Bitácora is the *glue* — the opinionated workflow layer that ties these tools into a coherent, team-aware ticket lifecycle.
## Contributing
Alpha, single-maintainer. Issues and design discussion are welcome — every change starts as a GitHub issue; see [CONTRIBUTING.md](CONTRIBUTING.md) for the issue-first flow and maintainer guardrails. To use Bitácora during alpha, fork and pin to a commit you've audited.
## License
[MIT](LICENSE) — permissive, allowing commercial and private use.
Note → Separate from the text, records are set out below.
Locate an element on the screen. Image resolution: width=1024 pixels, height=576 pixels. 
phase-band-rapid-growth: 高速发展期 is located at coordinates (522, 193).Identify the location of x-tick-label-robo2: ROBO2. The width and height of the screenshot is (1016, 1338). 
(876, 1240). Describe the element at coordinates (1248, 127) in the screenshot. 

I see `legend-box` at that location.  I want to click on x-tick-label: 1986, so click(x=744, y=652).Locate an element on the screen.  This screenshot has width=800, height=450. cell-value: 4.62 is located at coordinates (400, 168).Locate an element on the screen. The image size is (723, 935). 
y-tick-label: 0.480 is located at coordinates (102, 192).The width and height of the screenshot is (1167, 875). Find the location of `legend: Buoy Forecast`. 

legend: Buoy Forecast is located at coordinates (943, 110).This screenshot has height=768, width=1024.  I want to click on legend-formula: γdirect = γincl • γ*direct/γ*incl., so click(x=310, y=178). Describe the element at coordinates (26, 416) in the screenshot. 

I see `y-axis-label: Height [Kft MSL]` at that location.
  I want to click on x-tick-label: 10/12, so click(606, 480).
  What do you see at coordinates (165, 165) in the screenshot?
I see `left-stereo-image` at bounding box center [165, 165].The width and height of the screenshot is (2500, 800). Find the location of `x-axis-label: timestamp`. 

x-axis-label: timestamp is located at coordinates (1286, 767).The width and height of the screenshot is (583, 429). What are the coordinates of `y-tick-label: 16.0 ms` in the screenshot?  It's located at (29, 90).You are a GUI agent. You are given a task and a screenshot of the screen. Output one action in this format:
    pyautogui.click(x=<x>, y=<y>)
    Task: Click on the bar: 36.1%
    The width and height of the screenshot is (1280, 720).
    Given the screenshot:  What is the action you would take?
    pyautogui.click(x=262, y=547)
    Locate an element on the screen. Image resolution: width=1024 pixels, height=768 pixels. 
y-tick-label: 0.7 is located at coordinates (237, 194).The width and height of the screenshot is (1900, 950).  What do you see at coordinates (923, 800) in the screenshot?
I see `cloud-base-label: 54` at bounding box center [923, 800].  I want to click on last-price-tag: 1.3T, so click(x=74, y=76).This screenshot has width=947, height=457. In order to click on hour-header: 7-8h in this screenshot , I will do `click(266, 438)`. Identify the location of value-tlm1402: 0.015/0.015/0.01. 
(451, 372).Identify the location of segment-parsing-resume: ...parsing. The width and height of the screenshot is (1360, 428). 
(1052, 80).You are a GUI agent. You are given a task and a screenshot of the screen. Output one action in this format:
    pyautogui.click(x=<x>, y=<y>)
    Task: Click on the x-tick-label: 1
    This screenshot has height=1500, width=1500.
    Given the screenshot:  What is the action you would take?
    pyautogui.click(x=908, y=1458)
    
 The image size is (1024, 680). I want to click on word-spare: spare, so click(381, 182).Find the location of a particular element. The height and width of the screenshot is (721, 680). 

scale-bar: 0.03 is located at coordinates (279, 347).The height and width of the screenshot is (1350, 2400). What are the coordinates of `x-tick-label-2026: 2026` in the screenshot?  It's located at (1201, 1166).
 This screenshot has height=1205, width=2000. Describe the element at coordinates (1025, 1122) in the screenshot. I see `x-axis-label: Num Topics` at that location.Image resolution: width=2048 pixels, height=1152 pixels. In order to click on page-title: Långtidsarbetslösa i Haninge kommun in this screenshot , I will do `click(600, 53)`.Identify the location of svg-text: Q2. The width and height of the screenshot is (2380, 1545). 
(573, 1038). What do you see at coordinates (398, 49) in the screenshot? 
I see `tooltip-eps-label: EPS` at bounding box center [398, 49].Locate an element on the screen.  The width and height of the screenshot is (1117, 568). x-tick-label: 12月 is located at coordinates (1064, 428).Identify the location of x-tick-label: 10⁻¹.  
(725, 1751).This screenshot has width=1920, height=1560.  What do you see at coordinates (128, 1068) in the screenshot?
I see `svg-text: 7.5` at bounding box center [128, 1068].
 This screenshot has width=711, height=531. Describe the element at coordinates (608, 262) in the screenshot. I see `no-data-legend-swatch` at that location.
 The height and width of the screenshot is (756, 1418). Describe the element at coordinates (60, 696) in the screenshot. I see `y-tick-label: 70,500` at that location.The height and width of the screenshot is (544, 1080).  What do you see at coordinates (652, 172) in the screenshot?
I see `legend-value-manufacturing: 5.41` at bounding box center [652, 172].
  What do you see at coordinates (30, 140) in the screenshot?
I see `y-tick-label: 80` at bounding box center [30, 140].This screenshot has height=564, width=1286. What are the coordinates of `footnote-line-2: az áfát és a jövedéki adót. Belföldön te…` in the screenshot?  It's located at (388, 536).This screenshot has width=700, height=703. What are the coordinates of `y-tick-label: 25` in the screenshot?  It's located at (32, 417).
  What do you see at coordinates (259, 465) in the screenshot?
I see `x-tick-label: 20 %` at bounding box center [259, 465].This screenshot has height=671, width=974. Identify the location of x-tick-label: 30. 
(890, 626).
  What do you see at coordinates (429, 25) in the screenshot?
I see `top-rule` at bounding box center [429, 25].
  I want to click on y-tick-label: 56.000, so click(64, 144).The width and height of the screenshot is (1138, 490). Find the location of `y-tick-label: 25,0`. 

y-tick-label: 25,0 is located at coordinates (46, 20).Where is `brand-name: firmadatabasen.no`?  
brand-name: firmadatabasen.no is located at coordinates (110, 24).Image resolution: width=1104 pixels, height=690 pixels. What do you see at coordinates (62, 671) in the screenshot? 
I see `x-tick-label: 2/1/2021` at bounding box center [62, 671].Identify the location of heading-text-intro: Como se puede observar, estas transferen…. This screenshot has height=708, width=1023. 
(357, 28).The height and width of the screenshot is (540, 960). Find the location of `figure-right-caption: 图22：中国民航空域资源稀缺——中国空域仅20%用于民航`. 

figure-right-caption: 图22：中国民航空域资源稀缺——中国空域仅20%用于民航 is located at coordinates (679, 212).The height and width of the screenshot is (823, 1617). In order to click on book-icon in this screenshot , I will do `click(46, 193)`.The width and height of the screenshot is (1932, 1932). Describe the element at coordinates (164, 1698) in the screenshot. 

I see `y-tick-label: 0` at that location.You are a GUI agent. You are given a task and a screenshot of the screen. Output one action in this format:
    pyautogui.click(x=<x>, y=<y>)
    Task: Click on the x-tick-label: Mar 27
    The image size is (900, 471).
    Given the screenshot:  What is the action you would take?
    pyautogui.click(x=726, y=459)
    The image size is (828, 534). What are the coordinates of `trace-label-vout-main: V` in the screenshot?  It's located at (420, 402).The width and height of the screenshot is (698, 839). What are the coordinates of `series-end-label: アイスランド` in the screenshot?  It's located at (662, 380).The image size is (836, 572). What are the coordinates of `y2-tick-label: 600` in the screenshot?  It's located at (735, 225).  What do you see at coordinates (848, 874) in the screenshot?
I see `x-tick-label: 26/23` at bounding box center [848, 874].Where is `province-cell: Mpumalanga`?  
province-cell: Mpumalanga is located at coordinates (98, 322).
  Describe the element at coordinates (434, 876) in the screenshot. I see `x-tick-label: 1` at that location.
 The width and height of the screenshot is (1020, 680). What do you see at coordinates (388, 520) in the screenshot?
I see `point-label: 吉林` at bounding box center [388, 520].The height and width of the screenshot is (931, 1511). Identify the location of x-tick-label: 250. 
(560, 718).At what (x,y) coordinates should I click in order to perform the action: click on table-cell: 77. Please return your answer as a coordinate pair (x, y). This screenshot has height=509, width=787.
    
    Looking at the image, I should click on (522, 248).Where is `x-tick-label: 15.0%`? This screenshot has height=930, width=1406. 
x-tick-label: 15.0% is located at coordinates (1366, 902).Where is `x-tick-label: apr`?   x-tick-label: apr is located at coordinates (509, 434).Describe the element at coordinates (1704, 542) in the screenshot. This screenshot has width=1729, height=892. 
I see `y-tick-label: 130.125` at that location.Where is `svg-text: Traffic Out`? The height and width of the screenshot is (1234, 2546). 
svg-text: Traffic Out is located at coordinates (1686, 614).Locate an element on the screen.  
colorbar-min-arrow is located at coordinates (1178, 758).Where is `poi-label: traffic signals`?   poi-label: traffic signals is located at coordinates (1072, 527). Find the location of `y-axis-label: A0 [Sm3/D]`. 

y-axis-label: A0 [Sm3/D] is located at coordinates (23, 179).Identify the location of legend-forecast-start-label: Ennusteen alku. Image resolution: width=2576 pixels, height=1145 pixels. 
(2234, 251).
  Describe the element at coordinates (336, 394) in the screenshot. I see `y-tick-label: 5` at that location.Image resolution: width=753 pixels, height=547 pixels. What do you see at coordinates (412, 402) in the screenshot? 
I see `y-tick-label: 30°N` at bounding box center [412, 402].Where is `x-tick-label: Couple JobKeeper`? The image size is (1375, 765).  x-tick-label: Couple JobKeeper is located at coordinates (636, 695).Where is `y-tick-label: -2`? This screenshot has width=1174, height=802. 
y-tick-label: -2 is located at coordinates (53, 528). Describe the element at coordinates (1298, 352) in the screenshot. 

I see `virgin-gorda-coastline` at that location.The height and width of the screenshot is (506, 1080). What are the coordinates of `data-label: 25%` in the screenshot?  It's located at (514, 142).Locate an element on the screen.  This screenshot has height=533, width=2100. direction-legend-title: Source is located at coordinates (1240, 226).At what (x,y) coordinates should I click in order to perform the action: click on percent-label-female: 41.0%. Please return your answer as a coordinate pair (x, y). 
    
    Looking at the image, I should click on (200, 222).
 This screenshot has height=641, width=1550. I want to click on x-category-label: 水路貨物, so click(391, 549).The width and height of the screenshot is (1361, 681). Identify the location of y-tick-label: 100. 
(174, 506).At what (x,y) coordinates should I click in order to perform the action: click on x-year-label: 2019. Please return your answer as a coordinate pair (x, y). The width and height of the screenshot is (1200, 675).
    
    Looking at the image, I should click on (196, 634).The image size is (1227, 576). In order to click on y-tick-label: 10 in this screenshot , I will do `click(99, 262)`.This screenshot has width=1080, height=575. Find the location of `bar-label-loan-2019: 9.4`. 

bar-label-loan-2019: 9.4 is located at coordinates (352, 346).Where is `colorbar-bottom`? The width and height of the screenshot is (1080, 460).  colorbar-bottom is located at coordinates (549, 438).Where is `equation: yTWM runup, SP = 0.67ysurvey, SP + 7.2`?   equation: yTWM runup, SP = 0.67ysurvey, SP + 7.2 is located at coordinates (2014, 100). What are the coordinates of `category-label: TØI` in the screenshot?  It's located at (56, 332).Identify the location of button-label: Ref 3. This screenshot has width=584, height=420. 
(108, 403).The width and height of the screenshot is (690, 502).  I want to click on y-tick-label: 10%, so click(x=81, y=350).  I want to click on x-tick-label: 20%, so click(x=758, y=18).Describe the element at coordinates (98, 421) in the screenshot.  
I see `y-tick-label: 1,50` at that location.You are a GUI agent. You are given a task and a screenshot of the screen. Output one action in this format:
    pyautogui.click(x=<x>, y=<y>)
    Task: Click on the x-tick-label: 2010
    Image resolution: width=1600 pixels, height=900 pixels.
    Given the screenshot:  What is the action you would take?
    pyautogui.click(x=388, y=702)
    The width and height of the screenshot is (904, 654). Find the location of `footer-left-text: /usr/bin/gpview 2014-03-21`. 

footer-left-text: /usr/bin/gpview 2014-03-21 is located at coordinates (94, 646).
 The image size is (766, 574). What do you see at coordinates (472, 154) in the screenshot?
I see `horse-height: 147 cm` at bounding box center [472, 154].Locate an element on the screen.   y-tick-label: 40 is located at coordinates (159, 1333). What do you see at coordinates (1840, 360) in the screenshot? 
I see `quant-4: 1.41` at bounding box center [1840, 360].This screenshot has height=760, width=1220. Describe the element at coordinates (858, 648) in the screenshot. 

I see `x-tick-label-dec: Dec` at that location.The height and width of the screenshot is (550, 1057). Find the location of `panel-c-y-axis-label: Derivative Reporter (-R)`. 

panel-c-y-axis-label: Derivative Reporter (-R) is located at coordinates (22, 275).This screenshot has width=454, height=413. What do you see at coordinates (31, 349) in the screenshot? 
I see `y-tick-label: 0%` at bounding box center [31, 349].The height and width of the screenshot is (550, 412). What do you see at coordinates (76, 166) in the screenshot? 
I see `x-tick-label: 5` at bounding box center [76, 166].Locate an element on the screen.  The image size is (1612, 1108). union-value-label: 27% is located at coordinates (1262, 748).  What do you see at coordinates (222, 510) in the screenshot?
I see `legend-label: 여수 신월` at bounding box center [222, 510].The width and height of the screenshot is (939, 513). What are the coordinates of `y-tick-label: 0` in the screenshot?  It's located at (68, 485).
The one commitment beyond MIT's terms: the *project itself* will not auto-update users into surprises.
## About the name
*Bitácora* comes from the Spanish *bitácula*, from the Latin *habitaculum* — "a dwelling place." Originally it referred to the wooden housing on a ship's deck that held the compass, and by extension to the captain's logbook kept inside it.
It has no etymological relationship to the English word "bit." But it's a coincidence too good not to use.